A silent struggle sieged within me, wanting to draw him close, to curl up against him the way I had that night of the fire. I wanted to be lost in his embrace, allowing him to soothe the aches taking hold of me.

Instinctively, I leaned forward, my eyes falling to his lips. I could kiss him here, in front of everyone. No one would care. He wanted to kiss me. I’d seen that look a hundred times, and yet I’d never wanted so badly to make it happen.

“I’m sorry,” he said, suddenly. “I shouldn’t have just assumed—”

“That I was some materialistic princess trying to save something expensive?”

He seemed surprised that I knew exactly what he’d been thinking all along. I was a blonde who wore makeup and got herself pretty well put together. People always just assumed I was materialistic, or stupid, or ditzy. I had learned just to ignore it for the most part.

“Yeah, that.” He raked a hand through his thick, brown hair. Every espresso-colored strand trailing between his fingers inspired a wicked little thought.
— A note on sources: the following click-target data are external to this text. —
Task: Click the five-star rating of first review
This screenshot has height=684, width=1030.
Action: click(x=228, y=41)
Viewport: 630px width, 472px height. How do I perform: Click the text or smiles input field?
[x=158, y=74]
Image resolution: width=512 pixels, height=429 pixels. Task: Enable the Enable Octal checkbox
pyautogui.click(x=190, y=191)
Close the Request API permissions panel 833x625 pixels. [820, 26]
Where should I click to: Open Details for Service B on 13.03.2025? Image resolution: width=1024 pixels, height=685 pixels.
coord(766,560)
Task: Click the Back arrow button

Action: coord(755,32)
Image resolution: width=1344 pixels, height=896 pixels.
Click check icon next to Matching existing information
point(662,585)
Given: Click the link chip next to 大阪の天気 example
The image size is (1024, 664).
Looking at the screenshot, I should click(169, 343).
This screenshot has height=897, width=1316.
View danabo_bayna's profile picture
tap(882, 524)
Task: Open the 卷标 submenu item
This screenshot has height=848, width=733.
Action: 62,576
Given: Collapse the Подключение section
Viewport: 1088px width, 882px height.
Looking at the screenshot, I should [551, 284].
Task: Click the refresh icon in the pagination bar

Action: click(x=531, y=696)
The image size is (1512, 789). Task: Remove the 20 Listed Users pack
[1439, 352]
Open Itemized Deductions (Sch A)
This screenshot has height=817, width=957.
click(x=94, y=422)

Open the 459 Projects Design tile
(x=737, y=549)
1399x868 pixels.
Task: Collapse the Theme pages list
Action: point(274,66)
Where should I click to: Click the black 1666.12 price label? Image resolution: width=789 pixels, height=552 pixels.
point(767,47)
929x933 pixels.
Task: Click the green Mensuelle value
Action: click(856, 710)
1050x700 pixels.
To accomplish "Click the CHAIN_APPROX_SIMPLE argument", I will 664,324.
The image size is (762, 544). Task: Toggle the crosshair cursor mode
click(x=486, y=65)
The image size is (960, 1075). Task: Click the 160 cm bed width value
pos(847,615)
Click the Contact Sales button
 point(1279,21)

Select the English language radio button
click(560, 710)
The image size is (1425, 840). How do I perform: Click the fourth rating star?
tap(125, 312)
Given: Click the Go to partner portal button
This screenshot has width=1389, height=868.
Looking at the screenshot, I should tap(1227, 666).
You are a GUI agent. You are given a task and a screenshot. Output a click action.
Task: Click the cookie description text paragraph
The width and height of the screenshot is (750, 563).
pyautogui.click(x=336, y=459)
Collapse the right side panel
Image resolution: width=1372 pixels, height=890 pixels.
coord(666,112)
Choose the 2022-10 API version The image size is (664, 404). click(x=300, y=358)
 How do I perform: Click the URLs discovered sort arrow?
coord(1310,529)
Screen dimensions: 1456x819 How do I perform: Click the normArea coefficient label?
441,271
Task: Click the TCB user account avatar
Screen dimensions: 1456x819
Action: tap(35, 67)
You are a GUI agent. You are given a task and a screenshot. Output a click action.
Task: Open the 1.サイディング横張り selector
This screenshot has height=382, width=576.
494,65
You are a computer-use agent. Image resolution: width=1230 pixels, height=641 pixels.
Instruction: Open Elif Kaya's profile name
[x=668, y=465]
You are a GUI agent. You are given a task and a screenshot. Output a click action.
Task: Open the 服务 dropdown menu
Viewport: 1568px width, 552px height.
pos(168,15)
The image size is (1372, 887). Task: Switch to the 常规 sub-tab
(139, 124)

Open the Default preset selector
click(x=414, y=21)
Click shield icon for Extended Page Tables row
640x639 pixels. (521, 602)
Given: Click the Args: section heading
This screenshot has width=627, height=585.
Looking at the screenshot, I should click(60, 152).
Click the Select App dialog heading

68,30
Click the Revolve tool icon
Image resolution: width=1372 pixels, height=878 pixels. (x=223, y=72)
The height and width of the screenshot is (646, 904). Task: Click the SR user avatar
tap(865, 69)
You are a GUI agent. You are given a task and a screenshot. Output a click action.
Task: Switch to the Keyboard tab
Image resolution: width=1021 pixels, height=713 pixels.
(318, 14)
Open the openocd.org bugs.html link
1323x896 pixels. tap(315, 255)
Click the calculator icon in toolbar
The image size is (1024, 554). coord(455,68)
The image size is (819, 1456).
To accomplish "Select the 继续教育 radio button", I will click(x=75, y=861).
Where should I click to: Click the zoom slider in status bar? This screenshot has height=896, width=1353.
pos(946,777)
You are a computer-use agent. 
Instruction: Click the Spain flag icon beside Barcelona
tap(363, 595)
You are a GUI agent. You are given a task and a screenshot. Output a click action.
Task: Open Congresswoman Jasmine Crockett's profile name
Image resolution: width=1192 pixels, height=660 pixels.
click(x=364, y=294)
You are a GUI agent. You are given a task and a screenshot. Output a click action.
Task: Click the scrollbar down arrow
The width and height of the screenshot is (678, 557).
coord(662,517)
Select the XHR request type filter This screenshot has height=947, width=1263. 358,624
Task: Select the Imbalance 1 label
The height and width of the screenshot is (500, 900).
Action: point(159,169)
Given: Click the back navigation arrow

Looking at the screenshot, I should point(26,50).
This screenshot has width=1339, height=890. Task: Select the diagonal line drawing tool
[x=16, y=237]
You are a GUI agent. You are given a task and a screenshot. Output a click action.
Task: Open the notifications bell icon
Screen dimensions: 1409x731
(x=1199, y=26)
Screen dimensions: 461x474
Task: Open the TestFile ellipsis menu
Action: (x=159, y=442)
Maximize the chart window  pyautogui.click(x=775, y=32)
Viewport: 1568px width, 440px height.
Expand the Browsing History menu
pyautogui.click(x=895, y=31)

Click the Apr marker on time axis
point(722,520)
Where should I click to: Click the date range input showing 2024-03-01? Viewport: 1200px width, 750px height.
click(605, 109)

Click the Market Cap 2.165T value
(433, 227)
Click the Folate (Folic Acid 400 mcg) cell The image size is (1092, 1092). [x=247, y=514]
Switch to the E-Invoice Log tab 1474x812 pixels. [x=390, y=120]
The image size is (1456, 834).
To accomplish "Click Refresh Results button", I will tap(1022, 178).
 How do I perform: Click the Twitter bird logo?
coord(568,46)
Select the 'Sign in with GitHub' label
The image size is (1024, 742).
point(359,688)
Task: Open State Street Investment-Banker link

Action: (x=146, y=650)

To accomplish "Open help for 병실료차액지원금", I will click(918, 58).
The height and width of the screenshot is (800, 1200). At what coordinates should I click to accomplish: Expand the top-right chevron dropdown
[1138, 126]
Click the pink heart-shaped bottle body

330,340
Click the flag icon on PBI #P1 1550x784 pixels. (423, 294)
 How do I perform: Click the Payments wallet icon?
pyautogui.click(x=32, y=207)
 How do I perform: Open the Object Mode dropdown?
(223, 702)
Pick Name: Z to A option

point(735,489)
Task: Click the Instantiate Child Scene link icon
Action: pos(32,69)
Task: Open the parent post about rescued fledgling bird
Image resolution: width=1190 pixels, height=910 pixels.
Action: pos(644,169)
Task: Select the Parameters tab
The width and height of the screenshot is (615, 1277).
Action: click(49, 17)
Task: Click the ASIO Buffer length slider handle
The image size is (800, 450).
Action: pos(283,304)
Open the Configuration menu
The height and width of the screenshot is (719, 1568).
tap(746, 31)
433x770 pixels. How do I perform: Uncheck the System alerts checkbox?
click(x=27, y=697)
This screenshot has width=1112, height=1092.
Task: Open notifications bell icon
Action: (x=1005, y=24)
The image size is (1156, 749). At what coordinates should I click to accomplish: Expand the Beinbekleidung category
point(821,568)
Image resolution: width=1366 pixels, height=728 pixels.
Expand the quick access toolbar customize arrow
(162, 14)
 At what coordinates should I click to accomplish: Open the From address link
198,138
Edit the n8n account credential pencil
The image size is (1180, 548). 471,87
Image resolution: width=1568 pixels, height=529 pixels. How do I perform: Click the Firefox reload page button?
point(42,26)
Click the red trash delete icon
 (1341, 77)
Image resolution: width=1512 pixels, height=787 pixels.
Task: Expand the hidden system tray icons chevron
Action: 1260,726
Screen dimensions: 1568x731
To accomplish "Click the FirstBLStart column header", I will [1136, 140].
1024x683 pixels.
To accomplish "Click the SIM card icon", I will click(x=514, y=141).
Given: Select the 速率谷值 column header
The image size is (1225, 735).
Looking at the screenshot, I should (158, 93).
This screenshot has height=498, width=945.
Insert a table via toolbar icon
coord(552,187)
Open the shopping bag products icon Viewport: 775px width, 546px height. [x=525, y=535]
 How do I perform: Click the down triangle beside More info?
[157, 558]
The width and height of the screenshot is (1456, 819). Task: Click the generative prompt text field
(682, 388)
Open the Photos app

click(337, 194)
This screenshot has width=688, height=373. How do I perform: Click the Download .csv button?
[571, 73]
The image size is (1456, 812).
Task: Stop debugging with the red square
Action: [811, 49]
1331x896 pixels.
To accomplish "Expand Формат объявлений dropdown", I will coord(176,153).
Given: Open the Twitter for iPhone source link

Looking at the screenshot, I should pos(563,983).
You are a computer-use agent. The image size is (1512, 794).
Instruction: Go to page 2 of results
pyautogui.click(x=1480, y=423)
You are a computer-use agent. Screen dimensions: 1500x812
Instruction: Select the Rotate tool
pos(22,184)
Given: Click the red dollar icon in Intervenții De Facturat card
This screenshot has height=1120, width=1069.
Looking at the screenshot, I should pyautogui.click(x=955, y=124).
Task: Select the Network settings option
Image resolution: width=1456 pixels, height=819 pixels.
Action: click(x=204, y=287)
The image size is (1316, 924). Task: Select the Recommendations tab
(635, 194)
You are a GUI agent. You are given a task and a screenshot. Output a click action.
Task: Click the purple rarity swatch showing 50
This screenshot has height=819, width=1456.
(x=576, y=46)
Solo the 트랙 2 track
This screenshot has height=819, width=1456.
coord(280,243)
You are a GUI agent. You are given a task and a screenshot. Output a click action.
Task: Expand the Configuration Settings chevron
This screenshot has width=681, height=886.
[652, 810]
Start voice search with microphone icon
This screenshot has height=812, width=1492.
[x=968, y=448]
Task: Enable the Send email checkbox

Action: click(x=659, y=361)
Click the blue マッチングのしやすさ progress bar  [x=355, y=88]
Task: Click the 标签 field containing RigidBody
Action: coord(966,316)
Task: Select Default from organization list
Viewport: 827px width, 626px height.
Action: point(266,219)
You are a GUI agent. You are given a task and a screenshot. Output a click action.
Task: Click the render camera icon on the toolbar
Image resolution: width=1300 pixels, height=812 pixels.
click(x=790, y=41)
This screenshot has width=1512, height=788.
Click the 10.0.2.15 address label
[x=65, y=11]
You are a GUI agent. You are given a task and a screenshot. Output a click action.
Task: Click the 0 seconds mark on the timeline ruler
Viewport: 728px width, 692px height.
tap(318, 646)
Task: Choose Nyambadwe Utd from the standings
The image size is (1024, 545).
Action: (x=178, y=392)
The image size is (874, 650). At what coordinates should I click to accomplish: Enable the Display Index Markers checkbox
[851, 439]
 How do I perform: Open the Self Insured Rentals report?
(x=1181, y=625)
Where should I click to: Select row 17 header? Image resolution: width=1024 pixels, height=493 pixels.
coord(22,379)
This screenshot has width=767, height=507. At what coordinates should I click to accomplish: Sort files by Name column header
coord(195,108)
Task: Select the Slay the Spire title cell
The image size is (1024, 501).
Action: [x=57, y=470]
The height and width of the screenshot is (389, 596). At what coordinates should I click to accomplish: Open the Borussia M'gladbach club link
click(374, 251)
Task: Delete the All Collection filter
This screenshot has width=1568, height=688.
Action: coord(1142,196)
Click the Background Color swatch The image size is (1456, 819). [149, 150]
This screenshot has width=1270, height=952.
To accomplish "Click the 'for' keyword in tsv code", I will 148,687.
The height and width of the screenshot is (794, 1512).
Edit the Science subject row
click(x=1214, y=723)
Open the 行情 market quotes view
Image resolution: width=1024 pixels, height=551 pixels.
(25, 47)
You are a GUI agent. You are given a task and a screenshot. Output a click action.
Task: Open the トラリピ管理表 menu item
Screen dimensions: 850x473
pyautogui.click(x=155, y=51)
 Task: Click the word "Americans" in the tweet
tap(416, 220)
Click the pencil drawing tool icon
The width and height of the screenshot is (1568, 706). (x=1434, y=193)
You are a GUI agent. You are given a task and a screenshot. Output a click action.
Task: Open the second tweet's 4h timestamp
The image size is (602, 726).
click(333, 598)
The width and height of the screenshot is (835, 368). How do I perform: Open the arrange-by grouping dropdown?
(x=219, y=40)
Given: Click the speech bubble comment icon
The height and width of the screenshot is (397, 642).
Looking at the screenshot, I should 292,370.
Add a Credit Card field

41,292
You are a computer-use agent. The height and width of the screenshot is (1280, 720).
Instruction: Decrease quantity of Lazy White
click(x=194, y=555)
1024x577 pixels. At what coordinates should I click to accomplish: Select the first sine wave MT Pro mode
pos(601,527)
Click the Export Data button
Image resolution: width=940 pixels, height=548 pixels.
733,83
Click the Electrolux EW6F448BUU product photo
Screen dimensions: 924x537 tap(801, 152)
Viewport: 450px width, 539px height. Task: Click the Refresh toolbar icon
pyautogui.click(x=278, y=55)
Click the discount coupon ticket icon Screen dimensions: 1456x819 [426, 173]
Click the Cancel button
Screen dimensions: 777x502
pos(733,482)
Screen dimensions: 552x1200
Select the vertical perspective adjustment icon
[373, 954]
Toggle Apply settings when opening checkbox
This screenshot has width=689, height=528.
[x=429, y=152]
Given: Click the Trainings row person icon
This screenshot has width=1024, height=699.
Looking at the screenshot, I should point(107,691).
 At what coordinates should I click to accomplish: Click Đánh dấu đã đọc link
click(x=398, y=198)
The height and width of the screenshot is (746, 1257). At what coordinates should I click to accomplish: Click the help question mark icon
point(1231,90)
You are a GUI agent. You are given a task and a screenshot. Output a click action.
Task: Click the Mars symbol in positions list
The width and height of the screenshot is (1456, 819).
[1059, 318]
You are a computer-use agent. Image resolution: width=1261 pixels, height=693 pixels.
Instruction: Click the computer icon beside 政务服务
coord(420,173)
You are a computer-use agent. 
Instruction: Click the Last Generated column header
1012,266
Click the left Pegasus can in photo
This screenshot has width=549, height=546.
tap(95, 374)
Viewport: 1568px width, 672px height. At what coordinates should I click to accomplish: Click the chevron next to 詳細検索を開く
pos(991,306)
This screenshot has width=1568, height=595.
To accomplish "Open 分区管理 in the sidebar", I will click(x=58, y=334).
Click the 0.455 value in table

I needed to leave this restaurant soon, or I’d be launching myself into his arms any second now.

“Well, I’m happy to see you humbled,” I said instead. Because “Take me now” just seemed too out of place.

“I know what it’s like to lose someone you care about,” he explained. “You feel like you have so much to live up to in order to make them proud. But I’m sure whatever you’re doing, you’re doing what your grandmother would have wanted.”

That same ache tugged within me, the one inspiring me to reach out and touch him. Who had he lost? And how on earth did this man who rescued foolish women from burning buildings, then listen to them carry on about their feelings as if nothing else in the world mattered, think he had done nothing to make the one he lost proud?